Cut Staff Turnover By Taking Better Care of Your New Employees
Many restaurants lose a large percentage of newly hired employees (some as much as 30% to 50%) during their first 2 weeks of employment. As you know, employee turnover is expensive, disruptive to operations and makes the job of managing a restaurant even more of a challenge than it already is.
Here are some proven ways to take better care of your new employees and have less turnover during those critical first 2 weeks:
- NEVER start a new employee on a Friday or Saturday or any super busy day. In most restaurants everyone is scrambling on these days so new people get scant attention and often get thrown into what appears to be unorganized chaos. For many it's overwhelming and they don't return.
- NEVER start a new employee at the beginning of a shift. At the start of most shifts there is lots of commotion and activity.
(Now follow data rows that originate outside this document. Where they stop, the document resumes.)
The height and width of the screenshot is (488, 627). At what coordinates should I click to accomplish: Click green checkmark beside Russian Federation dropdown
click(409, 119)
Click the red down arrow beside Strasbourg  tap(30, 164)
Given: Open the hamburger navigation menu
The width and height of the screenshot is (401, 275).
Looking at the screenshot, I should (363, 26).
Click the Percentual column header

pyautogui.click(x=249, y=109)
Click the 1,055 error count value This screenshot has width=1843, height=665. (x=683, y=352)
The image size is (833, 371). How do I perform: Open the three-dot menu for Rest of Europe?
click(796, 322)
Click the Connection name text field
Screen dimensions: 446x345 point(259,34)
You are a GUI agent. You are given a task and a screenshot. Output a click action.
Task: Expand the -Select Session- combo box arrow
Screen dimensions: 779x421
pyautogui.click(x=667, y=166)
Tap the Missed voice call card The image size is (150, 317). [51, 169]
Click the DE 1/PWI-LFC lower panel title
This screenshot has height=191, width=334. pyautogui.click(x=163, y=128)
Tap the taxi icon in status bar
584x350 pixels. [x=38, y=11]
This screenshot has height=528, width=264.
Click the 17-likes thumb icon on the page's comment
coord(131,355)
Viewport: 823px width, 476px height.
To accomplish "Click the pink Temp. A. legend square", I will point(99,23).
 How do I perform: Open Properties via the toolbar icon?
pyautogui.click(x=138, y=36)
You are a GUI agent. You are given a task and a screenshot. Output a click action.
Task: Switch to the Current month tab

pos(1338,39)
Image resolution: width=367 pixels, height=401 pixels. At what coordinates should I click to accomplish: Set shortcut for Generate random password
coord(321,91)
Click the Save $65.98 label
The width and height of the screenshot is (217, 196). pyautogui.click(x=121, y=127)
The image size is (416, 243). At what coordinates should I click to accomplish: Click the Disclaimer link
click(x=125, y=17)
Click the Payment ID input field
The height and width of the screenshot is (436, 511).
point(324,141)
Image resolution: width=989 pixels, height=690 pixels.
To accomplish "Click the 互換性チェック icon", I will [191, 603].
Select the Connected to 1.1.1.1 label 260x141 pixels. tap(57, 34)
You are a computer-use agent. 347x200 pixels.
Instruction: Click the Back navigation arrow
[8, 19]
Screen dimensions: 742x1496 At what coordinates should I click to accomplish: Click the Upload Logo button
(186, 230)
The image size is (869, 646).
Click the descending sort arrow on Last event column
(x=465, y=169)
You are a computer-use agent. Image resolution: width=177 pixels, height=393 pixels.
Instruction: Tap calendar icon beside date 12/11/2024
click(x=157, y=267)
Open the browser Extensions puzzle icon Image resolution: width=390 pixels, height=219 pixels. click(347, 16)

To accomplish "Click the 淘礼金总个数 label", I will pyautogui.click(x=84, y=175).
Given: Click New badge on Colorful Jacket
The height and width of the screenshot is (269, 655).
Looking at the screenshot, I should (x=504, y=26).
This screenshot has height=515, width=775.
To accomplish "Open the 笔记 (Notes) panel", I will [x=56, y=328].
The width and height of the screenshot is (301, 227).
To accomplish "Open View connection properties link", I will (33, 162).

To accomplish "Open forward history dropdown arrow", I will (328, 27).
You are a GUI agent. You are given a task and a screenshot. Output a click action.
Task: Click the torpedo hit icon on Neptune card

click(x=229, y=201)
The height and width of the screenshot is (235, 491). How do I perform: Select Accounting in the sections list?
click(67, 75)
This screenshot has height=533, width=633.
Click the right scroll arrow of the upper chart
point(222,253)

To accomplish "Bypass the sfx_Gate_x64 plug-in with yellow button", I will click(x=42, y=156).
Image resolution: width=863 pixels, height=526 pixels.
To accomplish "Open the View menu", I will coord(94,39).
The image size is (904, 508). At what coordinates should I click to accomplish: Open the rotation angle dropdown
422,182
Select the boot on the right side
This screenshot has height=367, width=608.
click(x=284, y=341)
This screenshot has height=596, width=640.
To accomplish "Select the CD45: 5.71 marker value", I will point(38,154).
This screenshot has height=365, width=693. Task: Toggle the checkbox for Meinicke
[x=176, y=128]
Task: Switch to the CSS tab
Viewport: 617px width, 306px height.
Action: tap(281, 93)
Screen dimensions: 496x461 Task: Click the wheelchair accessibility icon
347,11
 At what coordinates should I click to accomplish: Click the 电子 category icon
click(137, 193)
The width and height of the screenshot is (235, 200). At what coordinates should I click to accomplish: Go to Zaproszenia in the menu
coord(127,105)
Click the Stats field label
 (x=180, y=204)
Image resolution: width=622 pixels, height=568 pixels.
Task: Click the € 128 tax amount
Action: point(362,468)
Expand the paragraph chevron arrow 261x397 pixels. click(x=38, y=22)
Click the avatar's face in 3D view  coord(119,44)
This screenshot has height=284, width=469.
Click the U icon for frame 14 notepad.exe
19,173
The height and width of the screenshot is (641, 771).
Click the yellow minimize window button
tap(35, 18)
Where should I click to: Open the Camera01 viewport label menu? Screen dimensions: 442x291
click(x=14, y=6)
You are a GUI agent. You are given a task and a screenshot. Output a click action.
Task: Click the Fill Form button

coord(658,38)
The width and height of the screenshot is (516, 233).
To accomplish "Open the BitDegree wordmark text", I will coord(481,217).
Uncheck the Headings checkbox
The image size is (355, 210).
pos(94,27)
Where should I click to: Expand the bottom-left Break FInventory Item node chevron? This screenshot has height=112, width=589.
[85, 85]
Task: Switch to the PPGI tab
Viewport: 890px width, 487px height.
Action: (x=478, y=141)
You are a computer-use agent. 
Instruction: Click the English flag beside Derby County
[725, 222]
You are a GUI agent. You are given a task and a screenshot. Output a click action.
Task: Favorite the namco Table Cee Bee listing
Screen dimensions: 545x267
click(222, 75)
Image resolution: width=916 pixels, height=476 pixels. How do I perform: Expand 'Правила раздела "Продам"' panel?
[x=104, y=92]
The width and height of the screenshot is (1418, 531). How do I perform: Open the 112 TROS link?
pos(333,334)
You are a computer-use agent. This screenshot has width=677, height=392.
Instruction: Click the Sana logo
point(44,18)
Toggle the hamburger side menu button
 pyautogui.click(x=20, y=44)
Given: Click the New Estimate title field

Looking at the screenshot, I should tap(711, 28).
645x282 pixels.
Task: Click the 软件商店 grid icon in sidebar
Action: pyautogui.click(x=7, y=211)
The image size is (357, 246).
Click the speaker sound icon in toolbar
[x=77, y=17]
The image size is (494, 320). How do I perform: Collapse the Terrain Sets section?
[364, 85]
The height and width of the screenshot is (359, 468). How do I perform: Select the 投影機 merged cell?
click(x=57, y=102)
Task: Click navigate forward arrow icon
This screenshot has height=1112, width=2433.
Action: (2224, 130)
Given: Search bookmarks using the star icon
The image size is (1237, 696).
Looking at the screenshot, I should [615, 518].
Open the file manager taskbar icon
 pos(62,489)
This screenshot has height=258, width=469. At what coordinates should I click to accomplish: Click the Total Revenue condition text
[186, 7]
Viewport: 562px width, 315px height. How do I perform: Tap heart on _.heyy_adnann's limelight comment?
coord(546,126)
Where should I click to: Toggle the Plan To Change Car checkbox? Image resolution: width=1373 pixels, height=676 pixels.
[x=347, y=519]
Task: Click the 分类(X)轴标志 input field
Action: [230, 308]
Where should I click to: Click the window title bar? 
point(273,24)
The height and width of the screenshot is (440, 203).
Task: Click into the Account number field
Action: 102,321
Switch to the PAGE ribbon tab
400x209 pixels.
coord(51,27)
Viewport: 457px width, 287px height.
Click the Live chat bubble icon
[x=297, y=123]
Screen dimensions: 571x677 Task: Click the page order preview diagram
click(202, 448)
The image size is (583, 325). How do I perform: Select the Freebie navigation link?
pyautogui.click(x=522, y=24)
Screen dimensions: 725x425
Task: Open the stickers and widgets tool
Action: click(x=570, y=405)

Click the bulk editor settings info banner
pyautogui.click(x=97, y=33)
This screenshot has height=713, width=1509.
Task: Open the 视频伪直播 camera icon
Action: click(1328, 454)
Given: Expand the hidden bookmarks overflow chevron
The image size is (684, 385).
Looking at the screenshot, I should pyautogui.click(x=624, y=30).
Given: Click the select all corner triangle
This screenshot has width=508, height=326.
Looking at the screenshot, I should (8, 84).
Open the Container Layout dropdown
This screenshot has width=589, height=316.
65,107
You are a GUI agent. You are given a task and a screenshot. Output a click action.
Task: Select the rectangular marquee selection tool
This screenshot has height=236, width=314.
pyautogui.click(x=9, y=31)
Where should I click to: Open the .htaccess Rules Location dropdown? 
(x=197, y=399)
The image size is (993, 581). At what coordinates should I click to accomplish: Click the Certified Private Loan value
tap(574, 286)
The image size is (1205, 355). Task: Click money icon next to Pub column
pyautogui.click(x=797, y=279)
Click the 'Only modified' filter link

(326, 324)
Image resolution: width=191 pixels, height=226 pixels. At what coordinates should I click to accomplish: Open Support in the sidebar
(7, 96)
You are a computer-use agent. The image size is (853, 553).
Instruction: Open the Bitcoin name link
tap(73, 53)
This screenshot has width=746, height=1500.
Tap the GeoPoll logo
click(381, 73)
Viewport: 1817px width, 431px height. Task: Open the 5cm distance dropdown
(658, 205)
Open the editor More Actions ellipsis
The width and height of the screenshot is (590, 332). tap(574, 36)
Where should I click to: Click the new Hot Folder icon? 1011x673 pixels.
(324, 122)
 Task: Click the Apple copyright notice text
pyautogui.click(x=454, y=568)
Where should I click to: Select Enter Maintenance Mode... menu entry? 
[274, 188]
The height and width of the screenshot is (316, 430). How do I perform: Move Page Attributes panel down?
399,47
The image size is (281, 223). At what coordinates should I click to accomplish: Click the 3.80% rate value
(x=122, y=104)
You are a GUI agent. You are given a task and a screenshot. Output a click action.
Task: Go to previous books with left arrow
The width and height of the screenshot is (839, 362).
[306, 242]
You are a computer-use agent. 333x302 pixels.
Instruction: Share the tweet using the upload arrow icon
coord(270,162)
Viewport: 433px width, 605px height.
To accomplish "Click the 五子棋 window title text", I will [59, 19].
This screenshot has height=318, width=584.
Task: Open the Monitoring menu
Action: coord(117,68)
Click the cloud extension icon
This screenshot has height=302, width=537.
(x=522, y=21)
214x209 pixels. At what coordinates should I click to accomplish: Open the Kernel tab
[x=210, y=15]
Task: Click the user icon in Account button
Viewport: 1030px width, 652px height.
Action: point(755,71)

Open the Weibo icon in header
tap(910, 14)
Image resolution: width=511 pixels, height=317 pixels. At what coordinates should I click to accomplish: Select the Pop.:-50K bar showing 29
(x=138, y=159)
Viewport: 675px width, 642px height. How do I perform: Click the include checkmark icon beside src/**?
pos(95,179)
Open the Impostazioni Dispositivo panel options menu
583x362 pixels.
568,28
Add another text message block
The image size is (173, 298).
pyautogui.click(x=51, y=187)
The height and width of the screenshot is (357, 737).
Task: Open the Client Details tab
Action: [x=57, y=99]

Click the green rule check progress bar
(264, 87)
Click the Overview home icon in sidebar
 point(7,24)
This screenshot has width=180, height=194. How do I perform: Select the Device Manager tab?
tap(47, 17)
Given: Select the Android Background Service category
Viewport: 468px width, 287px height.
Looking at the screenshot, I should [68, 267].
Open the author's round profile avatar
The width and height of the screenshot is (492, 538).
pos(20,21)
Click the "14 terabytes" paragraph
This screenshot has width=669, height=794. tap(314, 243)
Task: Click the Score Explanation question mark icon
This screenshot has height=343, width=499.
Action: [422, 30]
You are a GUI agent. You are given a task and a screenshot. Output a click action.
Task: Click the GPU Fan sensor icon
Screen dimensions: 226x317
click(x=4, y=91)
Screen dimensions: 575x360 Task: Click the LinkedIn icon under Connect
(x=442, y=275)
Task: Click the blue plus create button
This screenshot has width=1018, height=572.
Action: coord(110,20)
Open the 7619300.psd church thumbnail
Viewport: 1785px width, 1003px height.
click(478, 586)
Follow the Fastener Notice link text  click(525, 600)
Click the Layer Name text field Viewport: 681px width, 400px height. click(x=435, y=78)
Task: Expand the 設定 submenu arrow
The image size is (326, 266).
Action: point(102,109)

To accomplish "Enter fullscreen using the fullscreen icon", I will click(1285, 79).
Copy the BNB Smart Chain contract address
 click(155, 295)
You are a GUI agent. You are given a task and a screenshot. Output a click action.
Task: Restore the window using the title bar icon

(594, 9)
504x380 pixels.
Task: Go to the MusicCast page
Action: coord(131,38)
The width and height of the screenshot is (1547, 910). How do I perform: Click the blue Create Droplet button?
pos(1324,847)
Insulate your new hires for a few days and have them come in at a slower part of the day. You'll be better able to give them the personal attention they need and deserve.
- Have a planned, organized and written orientation period outline to give to each employee. Show people you truly care about their success and have a plan for getting them familiar with your organization, how they'll be trained and become an important contributor on your team.
- Give every new employee a job description, training manual and an employee policy handbook. Good people what to work for good companies, they want to know you've got your act together and are serious about what you do. Don't give new people a bad impression by appearing unorganized and unprofessional in this area.
- As an owner or manager, personally follow up with your new people to see how they're doing. Positive attention and reinforcement from an owner or manager during the first few weeks is extremely powerful. It says "you care", "you have a personal interest in their success."
Always remember, the first exciting moments of a new job can never be recaptured. Use this to your advantage by having a well conceived system to take good care of your new employees and chances are you'll have less turnover and a happier, more productive team.